La gestion canadienne quant à elle ne démontre aucun changement dans les processus décisionnels. Les provinces ont agi comme des États unitaires, pour imposer des restrictions variables en fonction des données locales (Desrochers 2021). Cette approche détachée du gouvernement fédéral a permis de minimiser les conflits interprovinciaux, et de ne pas anéantir les efforts de lutte contre la pandémie (Lecours et al. 2020). Cependant, dans la mesure où le Canada reste une fédération, la comparaison entre les situations au sein des différentes provinces et territoires a conduit à la critique de la gestion de crise. Certains premiers ministres ont alors été perçus comme étant trop laxiste et d’autres trop autoritaire, perdant la confiance de leurs citoyens.
Conclusion
Ainsi, les expériences de la pandémie de COVID-19 en Allemagne et au Canada ont largement été influencées par la structure du système fédéral. Les provinces, les territoires et les Länder ont adapté leur réponse à la pandémie face à des situations particulières grâce à une autonomie fédérale pour le Canada, et par le biais d’un fédéralisme coopératif du côté Allemand (Kropp, Schnabel 2021).
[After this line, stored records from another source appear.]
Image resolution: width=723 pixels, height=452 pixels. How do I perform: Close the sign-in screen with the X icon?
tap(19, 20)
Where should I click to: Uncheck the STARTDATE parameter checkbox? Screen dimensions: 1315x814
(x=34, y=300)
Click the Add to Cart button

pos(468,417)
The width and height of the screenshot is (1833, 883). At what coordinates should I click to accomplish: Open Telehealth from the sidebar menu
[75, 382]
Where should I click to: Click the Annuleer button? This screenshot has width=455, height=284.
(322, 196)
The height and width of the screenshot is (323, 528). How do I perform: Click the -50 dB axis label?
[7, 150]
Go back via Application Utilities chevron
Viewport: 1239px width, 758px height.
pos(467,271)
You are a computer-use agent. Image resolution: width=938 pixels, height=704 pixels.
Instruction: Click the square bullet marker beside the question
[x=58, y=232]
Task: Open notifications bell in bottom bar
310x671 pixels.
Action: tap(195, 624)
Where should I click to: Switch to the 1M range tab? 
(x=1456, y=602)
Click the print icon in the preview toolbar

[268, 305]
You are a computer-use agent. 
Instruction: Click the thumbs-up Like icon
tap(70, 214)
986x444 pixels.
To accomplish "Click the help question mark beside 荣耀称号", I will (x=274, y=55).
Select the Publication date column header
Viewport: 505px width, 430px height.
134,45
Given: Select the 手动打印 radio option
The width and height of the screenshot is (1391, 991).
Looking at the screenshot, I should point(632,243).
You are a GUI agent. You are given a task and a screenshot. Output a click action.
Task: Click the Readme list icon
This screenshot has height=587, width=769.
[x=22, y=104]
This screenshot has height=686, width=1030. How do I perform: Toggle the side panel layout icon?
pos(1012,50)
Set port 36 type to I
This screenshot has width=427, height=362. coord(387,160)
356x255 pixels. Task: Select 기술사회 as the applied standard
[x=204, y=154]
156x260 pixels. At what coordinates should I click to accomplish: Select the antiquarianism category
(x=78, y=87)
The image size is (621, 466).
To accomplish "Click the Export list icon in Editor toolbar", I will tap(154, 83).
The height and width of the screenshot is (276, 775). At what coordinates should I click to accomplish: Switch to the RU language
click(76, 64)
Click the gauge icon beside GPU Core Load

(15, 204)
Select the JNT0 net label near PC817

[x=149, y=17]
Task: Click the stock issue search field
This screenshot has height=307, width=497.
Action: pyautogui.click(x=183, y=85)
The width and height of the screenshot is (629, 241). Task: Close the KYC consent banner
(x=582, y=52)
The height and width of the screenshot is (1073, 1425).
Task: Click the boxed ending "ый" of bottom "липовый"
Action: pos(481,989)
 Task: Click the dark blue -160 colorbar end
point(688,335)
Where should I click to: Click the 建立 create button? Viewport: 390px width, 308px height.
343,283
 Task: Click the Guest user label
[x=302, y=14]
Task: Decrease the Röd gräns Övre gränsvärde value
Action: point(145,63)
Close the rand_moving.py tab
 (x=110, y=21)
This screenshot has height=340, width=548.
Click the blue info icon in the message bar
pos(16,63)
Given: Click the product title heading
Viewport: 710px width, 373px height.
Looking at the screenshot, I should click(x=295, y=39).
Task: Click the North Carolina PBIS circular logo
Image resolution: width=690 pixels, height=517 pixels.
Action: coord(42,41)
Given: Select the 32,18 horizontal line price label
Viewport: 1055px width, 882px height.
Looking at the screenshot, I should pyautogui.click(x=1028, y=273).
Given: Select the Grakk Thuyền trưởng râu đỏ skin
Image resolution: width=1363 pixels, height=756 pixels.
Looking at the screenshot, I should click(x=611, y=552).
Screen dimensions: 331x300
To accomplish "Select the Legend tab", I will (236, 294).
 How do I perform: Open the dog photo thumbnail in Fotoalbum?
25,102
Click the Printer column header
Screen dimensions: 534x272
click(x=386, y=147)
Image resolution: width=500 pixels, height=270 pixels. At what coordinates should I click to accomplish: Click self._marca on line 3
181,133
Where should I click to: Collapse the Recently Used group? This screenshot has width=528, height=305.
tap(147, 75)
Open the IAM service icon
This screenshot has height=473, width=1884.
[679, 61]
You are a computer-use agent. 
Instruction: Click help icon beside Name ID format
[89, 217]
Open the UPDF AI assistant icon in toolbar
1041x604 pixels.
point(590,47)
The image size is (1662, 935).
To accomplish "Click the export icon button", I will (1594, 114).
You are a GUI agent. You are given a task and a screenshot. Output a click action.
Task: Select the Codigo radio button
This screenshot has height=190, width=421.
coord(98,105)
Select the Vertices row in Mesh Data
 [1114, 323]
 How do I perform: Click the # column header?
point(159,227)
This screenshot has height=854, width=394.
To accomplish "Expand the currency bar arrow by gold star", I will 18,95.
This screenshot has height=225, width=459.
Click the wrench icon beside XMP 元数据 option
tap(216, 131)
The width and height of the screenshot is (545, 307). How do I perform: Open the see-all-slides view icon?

Ces deux approches inversées en matière de gestion de la pandémie semblent avoir participé, tant bien que mal, à endiguer la propagation des infections. Cela a permis de freiner le taux de mortalité, malgré certaines limites apparentes dans les mécanismes décisionnels et d’applications.
Références
Breton, C. & M.-D. Tabbara. (April 22, 2020). “How the provinces compare in their COVID-19 responses.” Policy Options.https://policyoptions.irpp.org/fr/magazines/avril2020/how-the-provinces-compare-in-their-covid-19-responses/
Chattopadhyay, R., Knüpling, F., Chebenova, D., Whittington, L., Gonzalez, P. (2021). Federalism and the Response to COVID-19: A Comparative Analysis. Publius: Forum of Federations. DOI: https://doi.org/10.4324/9781003251217
Chattopadhyay, R., Knüpling, F., Whittington, L. (2021). An introduction to COVID-19 and federalism. Federalism and the Response to COVID-19: A Comparative Analysis. Publius: Forum of Federations.
Cohen, P. (2021). La reprise de l’épidémie de Covid 19 en Europe / La coalition “feu tricolore” en Allemagne. Publius: L’Esprit public. https://podcasts.apple.com/ca/podcast/lesprit-public/id114880097?l=fr&i=1000543265561
Desrochers, E. (2021). France and Canada: Contrasting unitary vs. federal responses to the COVID-19 pandemic. Publius: Forum of Federations.
Kaiser, A. and Vogel, S., 2019. Dynamic De/Centralization in Germany, 1949–2010. Publius: The Journal of Federalism, 49 (1), 84–111.
Lecours, A., D. Béland, N. Brassard-Dion, T. Tombe, & J. Wallner. (2020). “The COVID-19 Crisis and Canadian Federalism.” Forum of Federations.
Lecours, A., Béland, D., Wallner, J. (2021). Reduced acrimony, quiet management Intergovernmental relations during the COVID-19 pandemic in Canada. Federalism and the Response to COVID-19: A Comparative Analysis. Publius: Forum of Federations.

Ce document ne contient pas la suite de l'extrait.